┌─ Information shown
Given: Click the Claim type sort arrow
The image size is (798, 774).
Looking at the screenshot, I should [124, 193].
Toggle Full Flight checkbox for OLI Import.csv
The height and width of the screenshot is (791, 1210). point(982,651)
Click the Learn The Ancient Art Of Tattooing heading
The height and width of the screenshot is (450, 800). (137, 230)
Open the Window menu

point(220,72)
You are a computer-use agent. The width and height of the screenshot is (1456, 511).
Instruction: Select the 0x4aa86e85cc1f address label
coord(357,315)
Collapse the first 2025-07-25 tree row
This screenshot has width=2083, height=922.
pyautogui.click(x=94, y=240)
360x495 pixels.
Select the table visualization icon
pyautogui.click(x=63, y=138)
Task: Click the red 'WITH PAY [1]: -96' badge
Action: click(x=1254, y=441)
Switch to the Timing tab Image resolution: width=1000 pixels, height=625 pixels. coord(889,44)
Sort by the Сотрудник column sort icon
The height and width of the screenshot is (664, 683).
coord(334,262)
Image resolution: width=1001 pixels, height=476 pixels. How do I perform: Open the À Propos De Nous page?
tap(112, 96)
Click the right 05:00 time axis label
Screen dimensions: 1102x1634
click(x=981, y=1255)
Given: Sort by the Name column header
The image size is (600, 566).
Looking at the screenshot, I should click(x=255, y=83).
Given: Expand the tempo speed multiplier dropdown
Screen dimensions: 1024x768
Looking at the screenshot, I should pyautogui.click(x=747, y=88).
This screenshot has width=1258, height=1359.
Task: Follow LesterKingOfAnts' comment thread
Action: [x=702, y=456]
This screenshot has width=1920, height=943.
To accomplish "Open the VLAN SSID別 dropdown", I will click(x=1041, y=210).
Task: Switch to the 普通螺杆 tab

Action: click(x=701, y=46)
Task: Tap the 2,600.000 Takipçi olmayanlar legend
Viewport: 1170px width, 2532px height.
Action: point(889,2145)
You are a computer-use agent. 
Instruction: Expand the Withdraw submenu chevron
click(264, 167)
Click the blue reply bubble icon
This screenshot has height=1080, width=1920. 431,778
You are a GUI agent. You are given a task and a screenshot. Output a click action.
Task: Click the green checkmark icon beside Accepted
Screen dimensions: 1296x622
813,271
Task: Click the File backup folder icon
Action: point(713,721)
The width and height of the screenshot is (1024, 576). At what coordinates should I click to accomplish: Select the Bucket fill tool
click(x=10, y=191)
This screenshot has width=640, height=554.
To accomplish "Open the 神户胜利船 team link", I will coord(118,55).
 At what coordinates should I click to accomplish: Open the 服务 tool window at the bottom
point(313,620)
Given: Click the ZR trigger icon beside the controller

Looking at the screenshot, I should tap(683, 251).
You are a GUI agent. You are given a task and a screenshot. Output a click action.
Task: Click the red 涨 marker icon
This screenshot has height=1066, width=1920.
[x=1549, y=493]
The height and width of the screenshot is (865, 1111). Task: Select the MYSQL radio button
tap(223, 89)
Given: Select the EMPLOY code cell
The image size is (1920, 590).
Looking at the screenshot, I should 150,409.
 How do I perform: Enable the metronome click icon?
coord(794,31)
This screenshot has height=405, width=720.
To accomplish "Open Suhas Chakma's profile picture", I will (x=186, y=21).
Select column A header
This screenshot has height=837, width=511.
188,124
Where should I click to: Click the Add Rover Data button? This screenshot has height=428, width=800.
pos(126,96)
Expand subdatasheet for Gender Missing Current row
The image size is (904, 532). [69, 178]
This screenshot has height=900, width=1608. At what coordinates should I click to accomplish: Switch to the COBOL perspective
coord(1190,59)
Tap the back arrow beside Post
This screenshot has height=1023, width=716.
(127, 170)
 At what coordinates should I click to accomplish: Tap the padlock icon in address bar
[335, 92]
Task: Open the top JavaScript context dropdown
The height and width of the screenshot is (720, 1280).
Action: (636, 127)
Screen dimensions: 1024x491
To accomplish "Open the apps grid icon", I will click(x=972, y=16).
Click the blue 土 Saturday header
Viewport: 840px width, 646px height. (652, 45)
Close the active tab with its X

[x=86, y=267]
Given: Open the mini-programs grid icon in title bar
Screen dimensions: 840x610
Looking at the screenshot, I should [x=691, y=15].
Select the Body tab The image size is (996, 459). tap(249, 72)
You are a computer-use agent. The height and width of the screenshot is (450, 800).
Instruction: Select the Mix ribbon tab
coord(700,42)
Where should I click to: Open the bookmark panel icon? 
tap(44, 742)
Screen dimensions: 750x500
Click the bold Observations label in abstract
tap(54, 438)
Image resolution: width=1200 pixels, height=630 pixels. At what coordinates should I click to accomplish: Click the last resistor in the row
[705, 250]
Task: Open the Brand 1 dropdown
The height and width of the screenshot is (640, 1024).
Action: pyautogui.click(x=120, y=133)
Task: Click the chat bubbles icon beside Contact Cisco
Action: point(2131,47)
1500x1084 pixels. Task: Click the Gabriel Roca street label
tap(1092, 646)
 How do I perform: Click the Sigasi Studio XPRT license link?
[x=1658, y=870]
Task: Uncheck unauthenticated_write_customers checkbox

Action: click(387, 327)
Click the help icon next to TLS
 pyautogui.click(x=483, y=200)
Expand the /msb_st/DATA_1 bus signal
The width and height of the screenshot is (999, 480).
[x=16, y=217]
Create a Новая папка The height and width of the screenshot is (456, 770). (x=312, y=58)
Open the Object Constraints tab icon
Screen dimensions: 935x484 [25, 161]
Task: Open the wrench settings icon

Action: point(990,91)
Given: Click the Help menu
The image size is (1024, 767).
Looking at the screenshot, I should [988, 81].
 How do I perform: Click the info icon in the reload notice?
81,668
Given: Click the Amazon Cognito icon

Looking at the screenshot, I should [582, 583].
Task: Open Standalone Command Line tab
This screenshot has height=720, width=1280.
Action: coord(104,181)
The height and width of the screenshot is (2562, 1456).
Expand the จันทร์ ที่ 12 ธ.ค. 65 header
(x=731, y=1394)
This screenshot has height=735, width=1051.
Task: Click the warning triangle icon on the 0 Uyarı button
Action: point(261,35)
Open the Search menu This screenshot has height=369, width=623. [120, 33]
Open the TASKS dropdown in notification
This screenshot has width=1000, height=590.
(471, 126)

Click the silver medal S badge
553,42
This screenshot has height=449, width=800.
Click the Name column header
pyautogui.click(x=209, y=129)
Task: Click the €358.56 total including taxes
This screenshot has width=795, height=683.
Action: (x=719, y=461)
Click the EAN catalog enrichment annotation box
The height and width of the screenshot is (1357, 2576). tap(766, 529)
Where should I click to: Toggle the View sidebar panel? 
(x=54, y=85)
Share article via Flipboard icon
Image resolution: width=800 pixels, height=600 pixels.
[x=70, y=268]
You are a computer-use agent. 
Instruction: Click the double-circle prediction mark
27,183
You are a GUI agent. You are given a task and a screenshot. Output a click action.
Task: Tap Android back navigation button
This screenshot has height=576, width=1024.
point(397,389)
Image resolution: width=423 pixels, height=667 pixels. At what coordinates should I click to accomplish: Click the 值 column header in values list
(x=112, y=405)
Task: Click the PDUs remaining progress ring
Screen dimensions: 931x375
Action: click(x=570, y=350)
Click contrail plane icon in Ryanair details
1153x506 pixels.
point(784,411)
└─
* [Work to be completed]:
Search the data for "dropdown". Copy every line that has it.

* [Output below]:
Given: Expand the tempo speed multiplier dropdown
To accomplish "Open the VLAN SSID別 dropdown", I will click(x=1041, y=210).
Task: Open the top JavaScript context dropdown
Task: Open the Brand 1 dropdown
Open the TASKS dropdown in notification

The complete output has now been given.